=== Section Start ===

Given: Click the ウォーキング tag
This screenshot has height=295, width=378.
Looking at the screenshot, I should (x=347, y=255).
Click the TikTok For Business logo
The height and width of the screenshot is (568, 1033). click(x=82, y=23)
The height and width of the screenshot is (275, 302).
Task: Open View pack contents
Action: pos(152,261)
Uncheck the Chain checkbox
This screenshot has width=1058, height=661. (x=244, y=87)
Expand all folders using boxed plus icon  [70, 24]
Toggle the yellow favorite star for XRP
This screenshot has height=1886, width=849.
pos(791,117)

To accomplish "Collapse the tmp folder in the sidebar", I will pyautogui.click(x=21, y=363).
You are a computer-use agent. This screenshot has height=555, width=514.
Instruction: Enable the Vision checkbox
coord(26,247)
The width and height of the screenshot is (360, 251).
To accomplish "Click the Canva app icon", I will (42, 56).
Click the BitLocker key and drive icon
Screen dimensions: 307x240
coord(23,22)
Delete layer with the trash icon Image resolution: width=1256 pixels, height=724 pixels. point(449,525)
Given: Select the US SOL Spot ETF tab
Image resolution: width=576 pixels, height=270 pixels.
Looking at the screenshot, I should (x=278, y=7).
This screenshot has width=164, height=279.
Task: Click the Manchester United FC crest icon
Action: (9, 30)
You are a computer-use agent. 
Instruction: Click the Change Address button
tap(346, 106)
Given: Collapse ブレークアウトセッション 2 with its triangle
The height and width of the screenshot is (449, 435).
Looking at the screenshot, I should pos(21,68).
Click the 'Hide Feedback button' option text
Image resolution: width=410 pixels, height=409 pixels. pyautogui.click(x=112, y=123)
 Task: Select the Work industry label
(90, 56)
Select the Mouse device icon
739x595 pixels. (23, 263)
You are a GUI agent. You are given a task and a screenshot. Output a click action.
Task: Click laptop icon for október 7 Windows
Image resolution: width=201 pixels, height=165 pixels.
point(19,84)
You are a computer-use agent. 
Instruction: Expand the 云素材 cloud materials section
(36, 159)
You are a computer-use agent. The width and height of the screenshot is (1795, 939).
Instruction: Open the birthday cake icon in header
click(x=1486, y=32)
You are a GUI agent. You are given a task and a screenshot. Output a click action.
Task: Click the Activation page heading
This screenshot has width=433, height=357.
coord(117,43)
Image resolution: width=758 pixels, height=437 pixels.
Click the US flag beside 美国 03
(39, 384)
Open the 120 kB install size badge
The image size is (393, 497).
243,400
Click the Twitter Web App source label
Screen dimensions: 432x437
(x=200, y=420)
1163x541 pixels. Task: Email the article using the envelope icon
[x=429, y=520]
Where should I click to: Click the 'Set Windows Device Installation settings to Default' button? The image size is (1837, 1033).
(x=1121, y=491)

=== Section End ===

Instructions for the task :: Out of the lines in the listing, count the ones with the word "will", then give only the number.

Answer for this exercise :: 2